The current line of criticism about the defensive systems of the contemporary age hark back to a dreamier and lost idyll of blistering, direct football, of godlike kicking skills, of scores galore, of fearsome (but clean!) battles in the sky and the kind of GBH challenges which were regularly hailed on the Sunday Game as "manly". You could pick any era or any match but out of randomness, let's resurrect the 1990 All-Ireland football final, when Cork emulated Meath 1987/88 by completing back to back All-Irelands. It was the last instalment of a compelling rivalry that had spilled into ugliness – or manliness – quite a few times. You could instance a number of fine things about that match – direct running, good fielding, some brilliant points. However, you could also note the frequent fouling and the harum-scarum patterns of play – possession was not so jealously guarded then.

And you could also point out that the half time score was six bloody points to five. Mickey Harte was not managing that day, nor was Jim McGuinness. There were no fiendish systems or blanket defences or 20,000 hand-passes to bemoan and yet two of the best teams of the modern era produced just eleven scores between them in one half of football – and most of those were frees. The second half wasn’t exactly an orgy in front of goal either. It finished 0-11 to 0-9.

Why? Because it happens. Some games go like that. Every single game takes on a life and a personality of its own. Just last summer, Gaelic football produced, in a 48-hour period, two semi-finals that were regarded as ranking among the most exciting in All-Ireland history. The big fear about Gaelic football is that more and more teams will adapt defensive-minded systems, guarding their half of the field and engaging in a kind of stalemate, reluctant to cede either territory or possession. The sight of Dublin, one of the most radically attack-minded teams the game has seen, dropping extra defenders back against Derry, was enough to make many people crack. All of a sudden, the game is broken. “Something” – that indispensable Irish solution to all Irish problems – had to be done. But what? Make a certain number of players remain in the attacking half of the field? Award two points for scores outside the ‘50’? Allow no more than four consecutive handpasses?

Spirit of the game

You could do all of these things with limited returns. Confining players to certain parts of the field would be contrary to the spirit of the game. You could award higher scores for distance shots and it would be good fun: it would also make goalkeepers stop scorers in many games. As for consecutive passes: you try remembering whether your team is on their third or fourth hand pass with Aidan O’Shea coming at you at a rate of knots from one side and Lee Keegan closing in on the other. Good luck with that.

All of this is nonsense. Gaelic football is just evolving. The game is bigger and bolder minded than it is given credit for. For the first time in its long history, it is going through a phase when the patterns are defined by strategy: by set plays as well as spontaneity. Some days scores are harder to come by but the athleticism and speed – of hand, foot and thought – are more than enough compensation for spectators. And on other days – on summer days – the scoreboard goes berserk. And there is a reason why teams are trying to play like this: they believe it gives them a better shot at winning against the perpetual powers that be.
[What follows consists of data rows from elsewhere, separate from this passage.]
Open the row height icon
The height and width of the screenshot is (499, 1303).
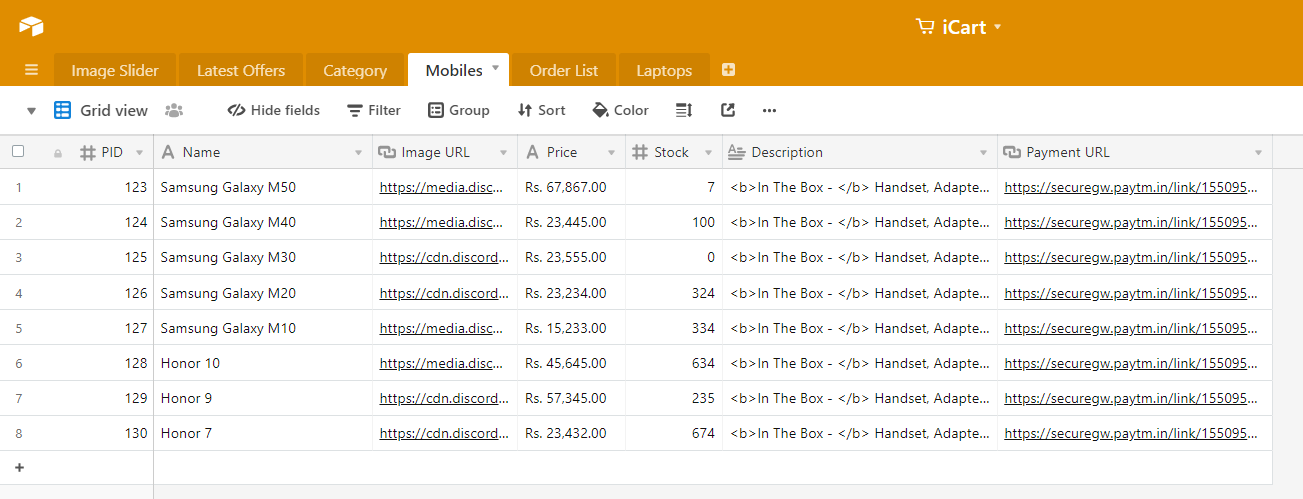(x=684, y=110)
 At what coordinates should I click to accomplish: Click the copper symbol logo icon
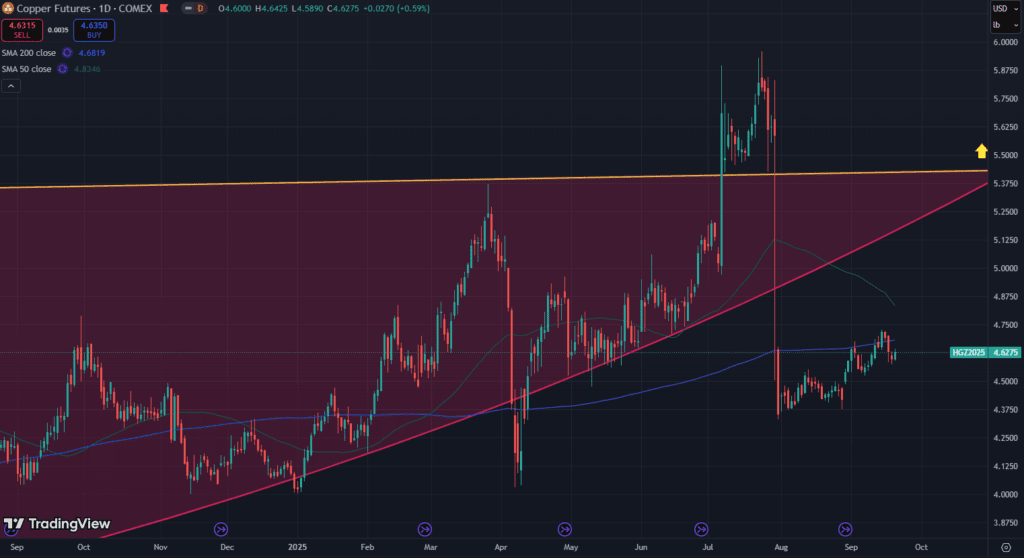(x=7, y=8)
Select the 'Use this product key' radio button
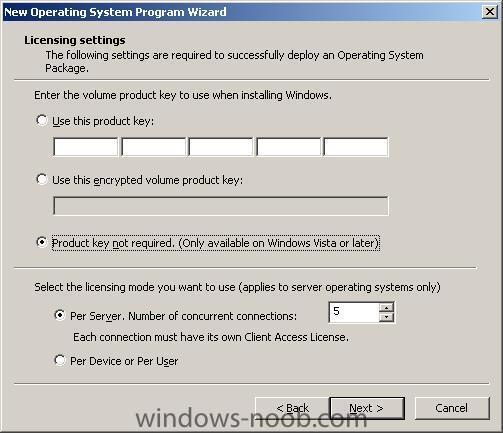Screen dimensions: 503x433 pos(42,120)
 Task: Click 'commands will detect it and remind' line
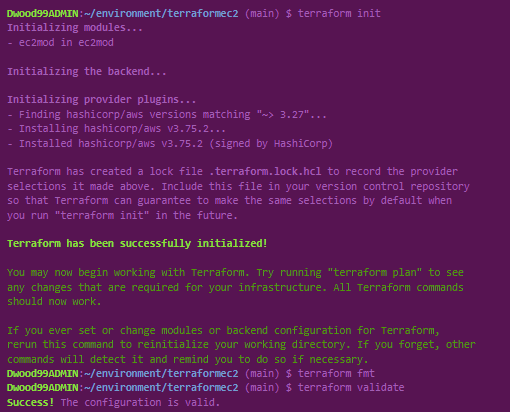click(188, 359)
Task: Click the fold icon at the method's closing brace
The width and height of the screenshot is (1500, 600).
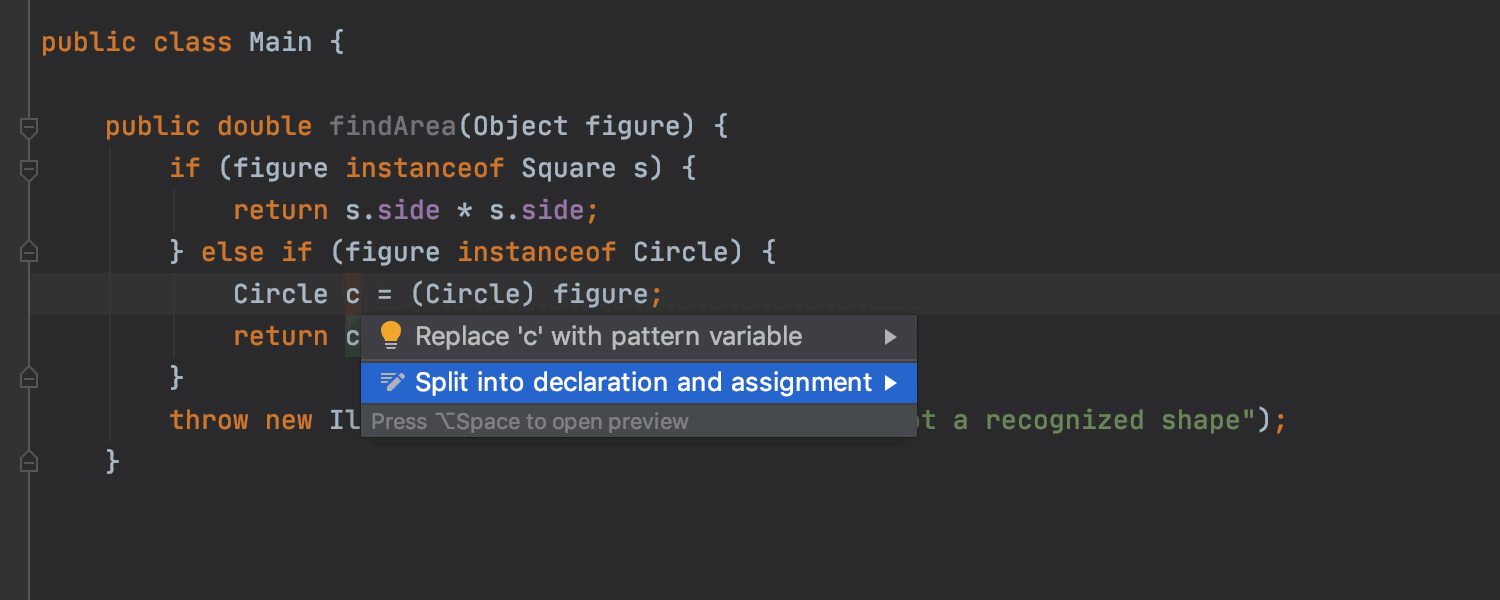Action: coord(28,461)
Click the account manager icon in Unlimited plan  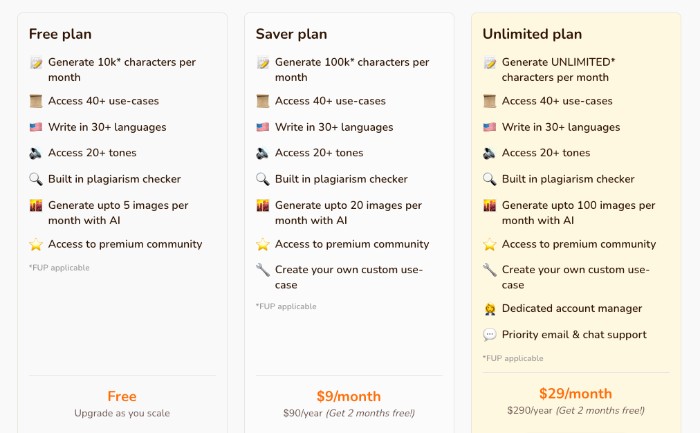point(490,309)
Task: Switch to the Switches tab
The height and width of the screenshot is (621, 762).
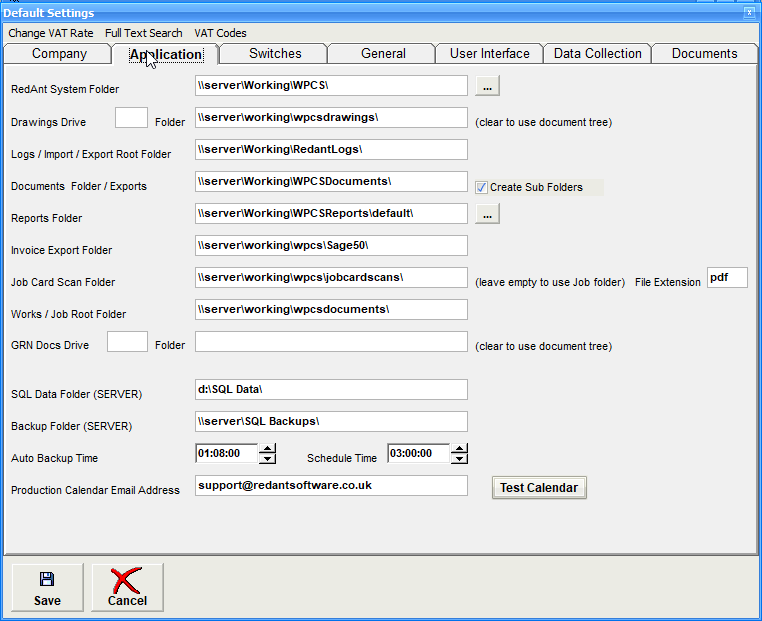Action: (275, 54)
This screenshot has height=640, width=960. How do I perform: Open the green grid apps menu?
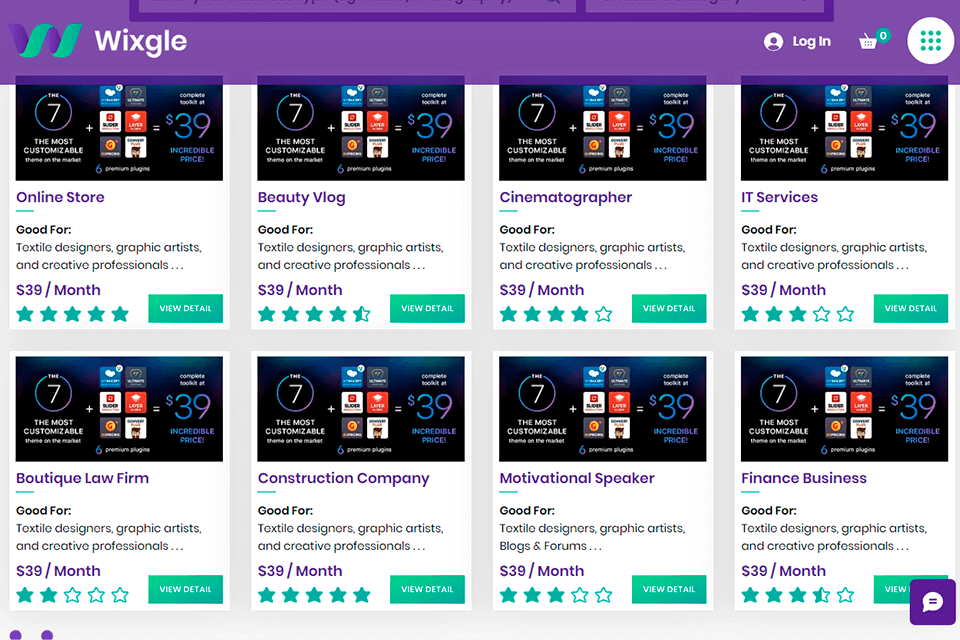[x=931, y=41]
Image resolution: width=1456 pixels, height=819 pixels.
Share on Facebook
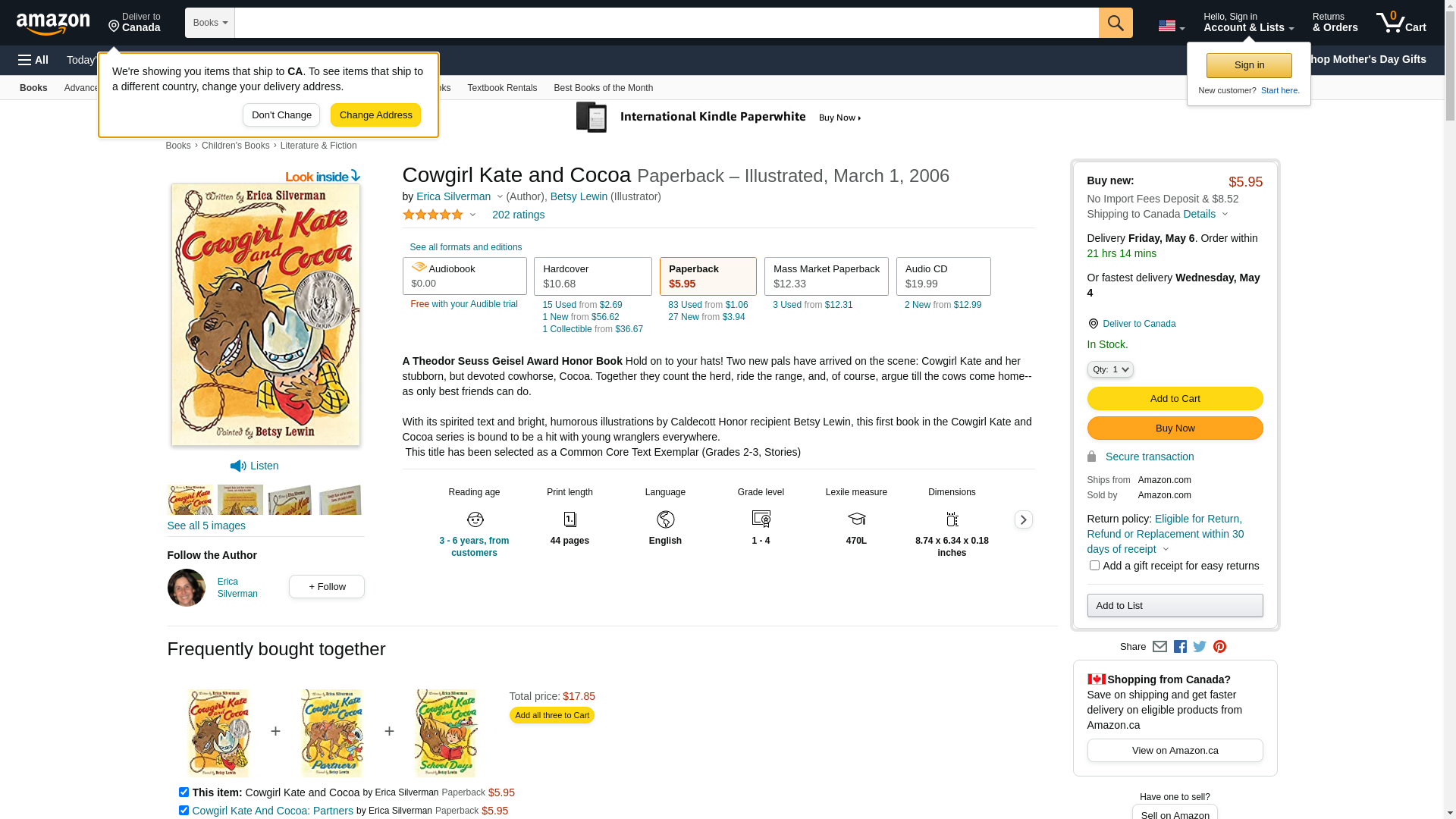tap(1180, 647)
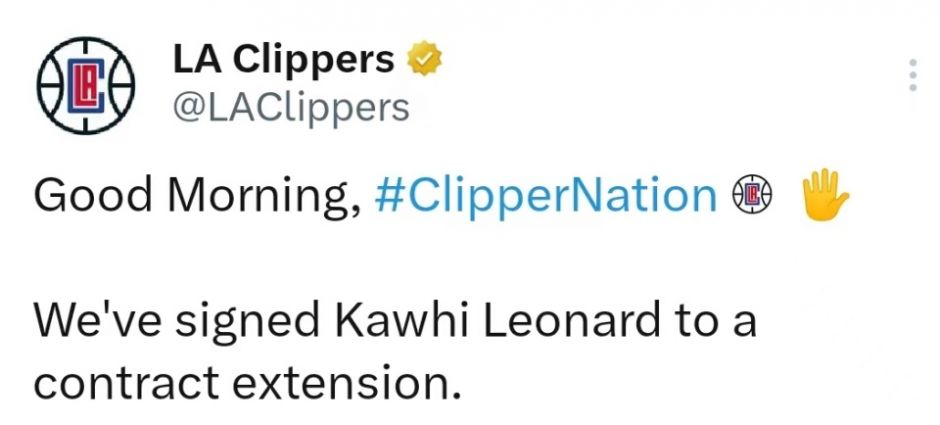
Task: Click the LA Clippers display name
Action: 284,60
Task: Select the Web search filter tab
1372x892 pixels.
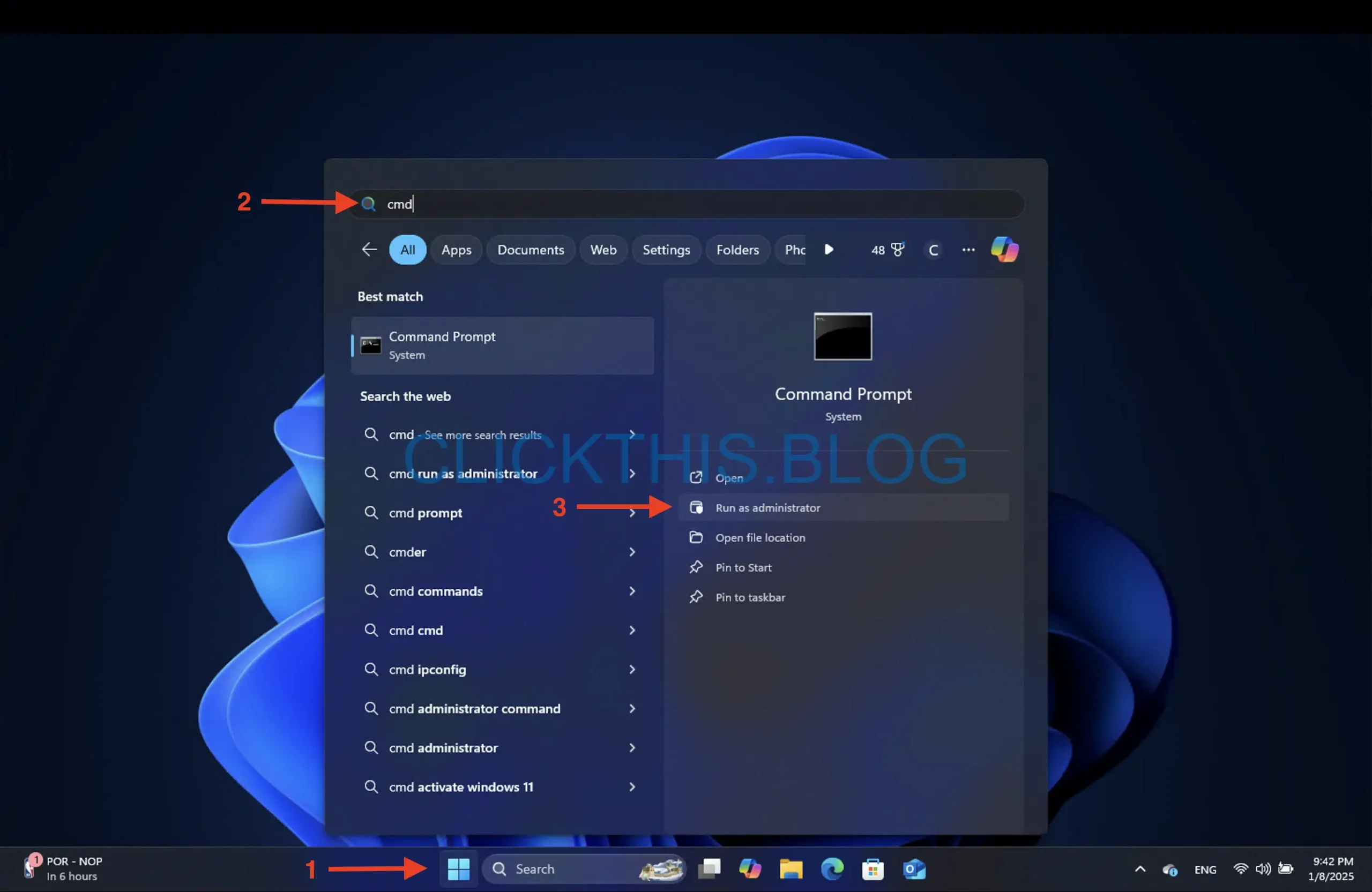Action: [602, 248]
The league is when teams and managers try these things out. The league has its values but it is still about preparation for the All-Ireland championship, which has always been deeper than mere entertainment. Everyone likes a cracking game: there are plenty ahead this summer. Someday soon, someone is going to shift the debate on and come with a game plan to bypass strong defensive systems. There is always space on the field. It is just a matter of using it. It could well be that some county side is practicing 50-yard passes right now.

Gaelic football is far from dead. But those despairing of the fact that it is no longer the game that they grew up with are right. It isn’t – and it won’t be again.